El Comité Olímpico Internacional (COI) ha tomado una decisión histórica: prohíbe a mujeres transgénero competir en las categorías femeninas de los Juegos Olímpicos.
Esta medida ha generado un intenso debate mundial sobre la inclusión, el deporte femenino y las normas de equidad que deben regir el olimpismo.
El COI justificó la prohibición argumentando la necesidad de garantizar una competencia justa para las atletas cisgénero en deportes donde las diferencias fisiológicas pueden aportar ventajas significativas.
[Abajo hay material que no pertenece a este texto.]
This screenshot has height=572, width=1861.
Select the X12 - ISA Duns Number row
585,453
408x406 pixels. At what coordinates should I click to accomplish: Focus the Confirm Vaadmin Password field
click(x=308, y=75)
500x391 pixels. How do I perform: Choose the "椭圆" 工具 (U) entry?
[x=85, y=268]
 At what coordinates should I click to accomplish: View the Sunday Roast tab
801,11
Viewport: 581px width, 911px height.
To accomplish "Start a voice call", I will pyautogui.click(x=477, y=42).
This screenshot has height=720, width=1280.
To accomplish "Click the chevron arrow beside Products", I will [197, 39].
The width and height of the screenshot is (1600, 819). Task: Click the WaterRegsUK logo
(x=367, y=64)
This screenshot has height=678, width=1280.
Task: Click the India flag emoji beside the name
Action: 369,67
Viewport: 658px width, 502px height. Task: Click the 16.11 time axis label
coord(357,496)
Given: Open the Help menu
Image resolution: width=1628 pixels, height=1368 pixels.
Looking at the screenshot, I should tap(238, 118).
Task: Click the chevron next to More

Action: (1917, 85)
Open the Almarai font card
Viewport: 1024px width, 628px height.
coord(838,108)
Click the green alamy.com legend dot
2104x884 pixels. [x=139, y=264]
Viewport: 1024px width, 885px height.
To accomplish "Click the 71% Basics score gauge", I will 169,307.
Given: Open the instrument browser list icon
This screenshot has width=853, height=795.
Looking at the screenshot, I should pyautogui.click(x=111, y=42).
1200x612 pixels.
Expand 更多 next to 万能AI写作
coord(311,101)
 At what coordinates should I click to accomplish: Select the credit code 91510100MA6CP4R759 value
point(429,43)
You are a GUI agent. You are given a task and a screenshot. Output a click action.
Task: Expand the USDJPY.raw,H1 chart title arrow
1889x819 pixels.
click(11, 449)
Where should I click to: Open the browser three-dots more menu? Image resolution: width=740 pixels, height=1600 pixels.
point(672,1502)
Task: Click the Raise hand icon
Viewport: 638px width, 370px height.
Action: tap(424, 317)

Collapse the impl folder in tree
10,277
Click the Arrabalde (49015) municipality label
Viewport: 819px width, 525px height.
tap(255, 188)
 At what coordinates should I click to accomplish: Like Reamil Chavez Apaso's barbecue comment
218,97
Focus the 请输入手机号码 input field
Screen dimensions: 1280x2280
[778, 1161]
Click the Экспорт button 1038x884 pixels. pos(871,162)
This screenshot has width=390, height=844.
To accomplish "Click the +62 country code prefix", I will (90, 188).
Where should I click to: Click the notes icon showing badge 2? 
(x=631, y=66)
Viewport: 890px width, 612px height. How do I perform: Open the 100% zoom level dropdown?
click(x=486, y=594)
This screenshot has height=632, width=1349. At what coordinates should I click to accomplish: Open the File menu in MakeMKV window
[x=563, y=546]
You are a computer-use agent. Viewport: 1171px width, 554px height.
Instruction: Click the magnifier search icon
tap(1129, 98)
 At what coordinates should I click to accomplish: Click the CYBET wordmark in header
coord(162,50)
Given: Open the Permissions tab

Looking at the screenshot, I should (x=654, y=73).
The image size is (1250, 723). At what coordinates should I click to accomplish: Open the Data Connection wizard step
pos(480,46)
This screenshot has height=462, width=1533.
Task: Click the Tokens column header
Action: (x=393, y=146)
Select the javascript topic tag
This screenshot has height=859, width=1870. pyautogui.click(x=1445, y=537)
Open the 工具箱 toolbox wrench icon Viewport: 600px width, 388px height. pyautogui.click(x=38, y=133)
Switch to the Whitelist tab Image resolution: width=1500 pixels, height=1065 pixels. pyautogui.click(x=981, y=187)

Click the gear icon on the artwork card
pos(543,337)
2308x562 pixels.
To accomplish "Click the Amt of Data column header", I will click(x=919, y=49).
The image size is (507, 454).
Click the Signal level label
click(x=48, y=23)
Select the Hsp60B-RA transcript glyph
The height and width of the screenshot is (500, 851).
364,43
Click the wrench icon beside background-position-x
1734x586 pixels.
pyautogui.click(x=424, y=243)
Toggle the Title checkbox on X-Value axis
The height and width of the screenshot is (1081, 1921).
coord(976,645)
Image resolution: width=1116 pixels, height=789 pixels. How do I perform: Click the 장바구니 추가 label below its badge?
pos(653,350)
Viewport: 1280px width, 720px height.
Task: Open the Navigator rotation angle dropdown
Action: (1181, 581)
Según el organismo olímpico, la inclusión de mujeres transgénero podría afectar la integridad de los resultados deportivos y la protección de la categoría femenina.
Posiciones encontradas en la comunidad deportiva
Activistas y organizaciones por los derechos LGBTIQ+ han expresado preocupación por la exclusión que implica esta decisión, mientras que asociaciones de atletas mujeres sostienen que se protege la equidad y el sentido original de la competición.
Para algunos expertos, la resolución marca un precedente en el deporte internacional y podría influir en federaciones nacionales y otras competencias.
Por su parte, el COI aseguró que continuará estudiando nuevas evidencias científicas y revisará la normativa periódicamente.
Desde hace años, la participación de personas trans en torneos femeninos ha sido motivo de controversia, especialmente en disciplinas como atletismo y natación.
Esta nueva normativa afecta directamente a atletas que soñaban con clasificar a los Juegos Olímpicos representando a sus países de América Latina y el resto del mundo.